- Directed by: Jenn Wexler
- Screenplay by: Jenn Wexler & Matt Angel
- Story by: Matt Angel; Suzanne Coote;
- Based on: Characters by Nick Morris; Lane Skye; Ruckus Skye;
- Produced by: Jordan Yale Levine; Jordan Beckerman; Russ Posternak; Chadd Harbold; Larry Greenberg; Paul Kennedy; Aideen Hand;
- Starring: Lulu Wilson; Neil Patrick Harris; Brandon Flynn; James Urbaniak; Kate Siegel;
- Cinematography: Julia Swain
- Edited by: Janna Emig
- Music by: Nima Fakhrara
- Production companies: Post Film; BoulderLight Pictures;
- Distributed by: Quiver Distribution
- Release date: July 25, 2026 (Fantasia Fest);
- Running time: 89 minutes
- Country: United States
- Language: English

= The Last Temptation of Becky =

The Last Temptation of Becky is a 2026 American action thriller film directed by Jenn Wexler. The movie is the third installment in the Becky film series, and serves as a sequel to The Wrath of Becky (2023). The film stars Lulu Wilson returning as the eponymous antihero, alongside Neil Patrick Harris, Brandon Flynn, James Urbaniak, and Kate Siegel.

==Cast==
- Lulu Wilson as Becky Hooper
- Neil Patrick Harris
- Brandon Flynn
- James Urbaniak
- Kate Siegel as Agent Montana

==Production==
In March 2023, Matt Angel stated that there were ongoing discussions for a third Becky film. By May of the same year, Wilson confirmed development for a sequel, while expressing hope that Kate Siegel would reprise her role from the second installment. Confirming that the end of The Wrath of Becky was intended to set up events for a sequel, the actress further stated that she, the co-directors, and the producers were discussing the story of the next film, while reporting that Siegel had expressed interest in the project.

Principal photography had been completed by February 2026, in Northern Ireland, with Jenn Wexler directing. Neil Patrick Harris, Brandon Flynn, James Urbaniak, Noah Leggott and Kate Siegel rounded out the cast.

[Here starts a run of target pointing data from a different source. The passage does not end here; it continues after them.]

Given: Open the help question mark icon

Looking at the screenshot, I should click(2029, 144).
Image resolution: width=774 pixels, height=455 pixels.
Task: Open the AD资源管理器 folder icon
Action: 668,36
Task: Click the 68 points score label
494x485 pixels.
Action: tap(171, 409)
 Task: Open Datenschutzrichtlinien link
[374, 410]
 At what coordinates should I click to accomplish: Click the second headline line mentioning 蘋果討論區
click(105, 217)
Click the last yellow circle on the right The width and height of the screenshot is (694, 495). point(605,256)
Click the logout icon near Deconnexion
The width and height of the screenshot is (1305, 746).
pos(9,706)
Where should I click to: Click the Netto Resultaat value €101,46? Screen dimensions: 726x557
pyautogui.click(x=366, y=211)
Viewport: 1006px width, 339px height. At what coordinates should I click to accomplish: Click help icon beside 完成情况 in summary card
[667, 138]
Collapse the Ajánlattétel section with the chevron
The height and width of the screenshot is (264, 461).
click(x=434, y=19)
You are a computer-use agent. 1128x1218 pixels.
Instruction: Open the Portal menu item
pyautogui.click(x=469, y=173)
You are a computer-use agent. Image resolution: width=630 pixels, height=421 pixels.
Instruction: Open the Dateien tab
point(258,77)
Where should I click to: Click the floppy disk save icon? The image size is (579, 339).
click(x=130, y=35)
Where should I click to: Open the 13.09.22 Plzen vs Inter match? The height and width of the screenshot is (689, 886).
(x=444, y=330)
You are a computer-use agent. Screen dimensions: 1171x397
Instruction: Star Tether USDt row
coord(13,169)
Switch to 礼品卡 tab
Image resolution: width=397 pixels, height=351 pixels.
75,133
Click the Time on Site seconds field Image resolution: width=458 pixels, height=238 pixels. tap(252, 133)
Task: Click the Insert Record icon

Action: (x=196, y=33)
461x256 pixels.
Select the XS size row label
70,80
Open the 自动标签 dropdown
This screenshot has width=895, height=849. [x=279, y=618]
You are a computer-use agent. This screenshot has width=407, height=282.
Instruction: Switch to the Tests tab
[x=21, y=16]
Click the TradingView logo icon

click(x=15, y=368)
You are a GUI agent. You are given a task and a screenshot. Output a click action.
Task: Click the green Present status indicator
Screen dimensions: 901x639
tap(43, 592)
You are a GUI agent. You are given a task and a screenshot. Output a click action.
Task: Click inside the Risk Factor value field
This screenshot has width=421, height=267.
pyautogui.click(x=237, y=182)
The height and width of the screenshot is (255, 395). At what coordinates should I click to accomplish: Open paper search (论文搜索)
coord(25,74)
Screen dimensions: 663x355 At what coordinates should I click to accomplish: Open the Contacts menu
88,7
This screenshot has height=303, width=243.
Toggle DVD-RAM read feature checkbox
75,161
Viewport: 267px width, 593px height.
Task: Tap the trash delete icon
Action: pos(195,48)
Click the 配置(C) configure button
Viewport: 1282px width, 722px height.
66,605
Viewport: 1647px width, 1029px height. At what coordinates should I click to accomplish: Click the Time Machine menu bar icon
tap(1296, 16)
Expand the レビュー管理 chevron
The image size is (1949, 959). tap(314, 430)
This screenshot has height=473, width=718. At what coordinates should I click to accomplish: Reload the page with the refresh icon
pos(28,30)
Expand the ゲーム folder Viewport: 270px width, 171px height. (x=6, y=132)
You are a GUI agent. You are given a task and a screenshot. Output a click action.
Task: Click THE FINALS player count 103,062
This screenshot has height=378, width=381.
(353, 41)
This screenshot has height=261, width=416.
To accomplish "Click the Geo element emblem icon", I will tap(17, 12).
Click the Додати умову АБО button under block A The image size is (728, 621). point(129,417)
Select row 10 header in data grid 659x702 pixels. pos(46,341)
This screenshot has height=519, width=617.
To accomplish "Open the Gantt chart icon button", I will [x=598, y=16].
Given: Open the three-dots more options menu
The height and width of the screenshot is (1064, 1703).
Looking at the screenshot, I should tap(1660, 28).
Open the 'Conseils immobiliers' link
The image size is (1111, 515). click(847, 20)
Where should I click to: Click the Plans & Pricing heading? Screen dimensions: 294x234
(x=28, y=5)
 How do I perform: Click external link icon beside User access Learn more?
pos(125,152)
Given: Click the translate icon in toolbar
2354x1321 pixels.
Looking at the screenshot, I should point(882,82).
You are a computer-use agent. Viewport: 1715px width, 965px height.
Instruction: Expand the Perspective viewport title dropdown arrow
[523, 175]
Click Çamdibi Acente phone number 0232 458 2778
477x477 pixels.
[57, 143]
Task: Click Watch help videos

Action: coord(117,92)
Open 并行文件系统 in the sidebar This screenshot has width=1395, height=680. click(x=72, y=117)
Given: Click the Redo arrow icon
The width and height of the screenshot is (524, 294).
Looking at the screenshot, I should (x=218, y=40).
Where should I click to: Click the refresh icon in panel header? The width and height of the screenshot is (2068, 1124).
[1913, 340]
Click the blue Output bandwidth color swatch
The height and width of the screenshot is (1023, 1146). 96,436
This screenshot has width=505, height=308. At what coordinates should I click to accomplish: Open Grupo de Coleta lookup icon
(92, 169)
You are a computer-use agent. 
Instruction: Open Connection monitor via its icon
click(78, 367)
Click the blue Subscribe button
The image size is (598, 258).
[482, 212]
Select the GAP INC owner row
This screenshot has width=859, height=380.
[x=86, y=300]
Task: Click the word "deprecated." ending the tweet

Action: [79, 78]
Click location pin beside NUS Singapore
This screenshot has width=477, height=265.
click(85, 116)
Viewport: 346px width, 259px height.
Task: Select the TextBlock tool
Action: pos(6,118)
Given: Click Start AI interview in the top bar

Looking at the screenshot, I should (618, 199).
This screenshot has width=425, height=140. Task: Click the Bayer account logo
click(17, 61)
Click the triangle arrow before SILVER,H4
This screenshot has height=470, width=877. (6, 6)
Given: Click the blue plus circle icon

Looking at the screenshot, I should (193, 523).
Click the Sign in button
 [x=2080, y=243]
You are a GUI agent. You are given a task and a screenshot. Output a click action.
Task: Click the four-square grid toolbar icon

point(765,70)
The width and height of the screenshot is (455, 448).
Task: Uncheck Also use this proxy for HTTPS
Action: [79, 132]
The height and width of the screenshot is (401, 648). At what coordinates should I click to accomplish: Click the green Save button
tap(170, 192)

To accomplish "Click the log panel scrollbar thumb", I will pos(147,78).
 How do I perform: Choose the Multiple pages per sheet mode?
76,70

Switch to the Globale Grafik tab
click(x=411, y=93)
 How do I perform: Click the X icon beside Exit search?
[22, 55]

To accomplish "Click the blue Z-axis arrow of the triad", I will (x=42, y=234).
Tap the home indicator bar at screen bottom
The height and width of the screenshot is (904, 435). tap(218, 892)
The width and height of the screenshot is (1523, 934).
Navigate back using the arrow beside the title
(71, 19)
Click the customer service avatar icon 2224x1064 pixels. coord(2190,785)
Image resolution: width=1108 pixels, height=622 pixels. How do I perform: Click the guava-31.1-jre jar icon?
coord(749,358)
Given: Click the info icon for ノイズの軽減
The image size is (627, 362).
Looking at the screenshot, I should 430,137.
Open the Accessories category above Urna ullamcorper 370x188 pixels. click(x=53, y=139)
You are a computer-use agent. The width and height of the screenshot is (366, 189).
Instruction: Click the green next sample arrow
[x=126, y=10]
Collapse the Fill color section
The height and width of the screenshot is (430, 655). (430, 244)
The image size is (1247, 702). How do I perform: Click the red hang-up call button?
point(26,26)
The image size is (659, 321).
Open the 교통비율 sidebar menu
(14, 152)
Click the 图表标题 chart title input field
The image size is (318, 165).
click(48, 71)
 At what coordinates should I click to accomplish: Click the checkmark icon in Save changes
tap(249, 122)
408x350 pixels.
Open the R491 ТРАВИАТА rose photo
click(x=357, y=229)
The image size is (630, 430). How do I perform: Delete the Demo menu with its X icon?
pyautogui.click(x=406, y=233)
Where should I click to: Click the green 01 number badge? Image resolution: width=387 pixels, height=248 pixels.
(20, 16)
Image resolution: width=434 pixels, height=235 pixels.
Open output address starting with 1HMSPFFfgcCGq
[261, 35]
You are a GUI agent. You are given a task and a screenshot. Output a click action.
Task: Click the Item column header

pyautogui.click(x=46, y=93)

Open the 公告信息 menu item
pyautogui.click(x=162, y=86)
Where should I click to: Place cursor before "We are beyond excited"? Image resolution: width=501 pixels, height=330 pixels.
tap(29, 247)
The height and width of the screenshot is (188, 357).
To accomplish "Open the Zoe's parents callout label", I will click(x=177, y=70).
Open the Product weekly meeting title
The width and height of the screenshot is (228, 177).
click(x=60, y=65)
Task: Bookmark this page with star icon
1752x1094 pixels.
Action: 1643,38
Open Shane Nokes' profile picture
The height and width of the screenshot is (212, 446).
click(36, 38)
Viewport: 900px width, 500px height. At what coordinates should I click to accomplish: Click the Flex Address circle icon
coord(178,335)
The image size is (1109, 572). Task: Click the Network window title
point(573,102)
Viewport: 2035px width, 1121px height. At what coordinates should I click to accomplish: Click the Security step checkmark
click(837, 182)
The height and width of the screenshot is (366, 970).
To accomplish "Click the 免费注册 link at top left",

Julia Swain served as the cinematographer, Janna Emig edited the film, and Nima Fakhrara composed the score.

==Release==
The Last Temptation of Becky premiered at Fantasia Festival in Montreal, Canada on July 25, 2026. In attendance were actors Lulu Wilson and Noah Leggott, along with director Jenn Wexler, producers Chadd Harbold and Russ Posternak and Editor Janna Emig.